Carry on the news article about Carrera's jury challenge claims, writing on from its final sentence.

- **Passage provided**
━━━━

Updates to our Terms of Use

We are updating our Terms of Use. Please carefully review the updated Terms before proceeding to our website.

Thursday, March 28, 2024 | Back issues
Courthouse News Service Courthouse News Service

Inmate Can’t Challenge Hispanic Makeup of Jury

(CN) - A 9th Circuit judge slammed his colleagues for dismissing claims over the racial makeup of a jury in a case where defense counsel was overwhelmed by her own husband's attempt on her life.

Prosecutors used peremptory challenges to strike 75 percent of prospective jurors with Hispanic surnames in the 1983 trial of Constantino Carrera, facing charges that he murdered two people during a robbery.

California challenged just 26 percent of prospective white jurors. Two people with Hispanic surnames were seated on the jury, and one was named an alternate. Carrera argued that his lawyer should have objected under the 1978 California case People v. Wheeler, which outlawed peremptory challenges based solely on race.

After Carrera was sentenced to death, he petitioned for habeas relief in 1990. A federal judge in Fresno eventually set aside the inmate's death sentence based on the prosecutor's failure to correct testimony he knew was perjurious and his inducement of two jailhouse snitches, among other misconduct.

Despite such relief, the judge refused to consider claims that Carrera's attorney had provided ineffective assistance of counsel by failing to object to the state's jury challenges.

An 11-judge, en banc panel of the 9th Circuit affirmed Tuesday, finding that, under the law at the time, Carrera had to show that the prospective jurors were passed over because of a specific racial bias, and that he was fatally prejudiced by his attorney's failure to object. He could show neither, the panel found.

━━━━

- **Data supplied**

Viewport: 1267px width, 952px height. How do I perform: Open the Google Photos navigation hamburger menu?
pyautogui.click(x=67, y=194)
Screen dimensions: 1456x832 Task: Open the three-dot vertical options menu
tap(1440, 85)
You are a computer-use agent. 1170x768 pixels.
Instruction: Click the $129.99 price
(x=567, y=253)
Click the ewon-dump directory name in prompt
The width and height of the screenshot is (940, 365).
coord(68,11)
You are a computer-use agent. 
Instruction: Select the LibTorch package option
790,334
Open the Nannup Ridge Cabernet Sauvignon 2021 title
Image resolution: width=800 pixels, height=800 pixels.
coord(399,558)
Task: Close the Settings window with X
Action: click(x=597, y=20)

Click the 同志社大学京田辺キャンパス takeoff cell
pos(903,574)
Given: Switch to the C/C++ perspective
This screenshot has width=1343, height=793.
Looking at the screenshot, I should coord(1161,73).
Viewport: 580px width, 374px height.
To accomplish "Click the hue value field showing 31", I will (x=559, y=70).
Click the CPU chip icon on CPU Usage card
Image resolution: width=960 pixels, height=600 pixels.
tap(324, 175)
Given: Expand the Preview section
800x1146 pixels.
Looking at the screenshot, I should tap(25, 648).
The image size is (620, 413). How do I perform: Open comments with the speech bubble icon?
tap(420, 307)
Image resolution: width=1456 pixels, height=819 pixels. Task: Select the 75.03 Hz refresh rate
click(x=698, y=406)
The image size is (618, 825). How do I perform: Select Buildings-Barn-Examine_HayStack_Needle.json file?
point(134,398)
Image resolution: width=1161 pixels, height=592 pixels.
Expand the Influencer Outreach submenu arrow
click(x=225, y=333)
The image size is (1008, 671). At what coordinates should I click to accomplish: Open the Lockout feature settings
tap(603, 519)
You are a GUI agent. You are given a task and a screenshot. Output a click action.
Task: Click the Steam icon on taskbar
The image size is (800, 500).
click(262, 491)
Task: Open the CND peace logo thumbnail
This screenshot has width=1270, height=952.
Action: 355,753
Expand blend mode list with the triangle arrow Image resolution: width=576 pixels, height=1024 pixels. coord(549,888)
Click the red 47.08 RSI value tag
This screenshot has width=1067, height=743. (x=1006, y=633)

━━━━

- **Written answer**
"Were we reviewing the prosecutor's actions in a different procedural posture or under current law, we might well reach a different conclusion," Judge William Fletcher wrote for the Pasadena-based panel. "But evaluating an ineffective assistance of counsel claim on the record before us, under Wheeler as it was interpreted in 1990, we cannot say Carrera has carried his burden of proof to show that he was prejudiced by his counsel's failure to object to the prosecutor's peremptory strikes. Carrera has not shown a 'reasonable probability' that on direct review, he would have succeeded under Wheeler in showing 'a strong likelihood' that challenges to Hispanic-surnamed venirepersons were made 'because of their group association.'"

Writing in dissent, Judge Harry Pregerson argued that Carrera's attorney, Donnalee Huffman - who used her married name, Mendez, during the trial - had committed numerous errors and was generally unprepared and unfocused because of a conflict she was having with her husband at the time.

"For example, Huffman was defending Carrera against a murder charge brought by the District Attorney's Office, while also working with that same District Attorney's Office to secure the conviction of her husband, who shot her in the arm and told her that he 'meant to kill' her," he wrote. "Huffman's divided loyalties may have dulled her vigorous representation of Carrera. Or perhaps Huffman failed to make a Wheeler motion because she was simply - and woefully - unprepared.

"Huffman rushed to trial without an investigator because her investigator had been her husband - until the time he tried to kill her.

"She had no money to hire a new one because she faced bankruptcy and was saddled with more than $100,000 in debt. So, she cut corners.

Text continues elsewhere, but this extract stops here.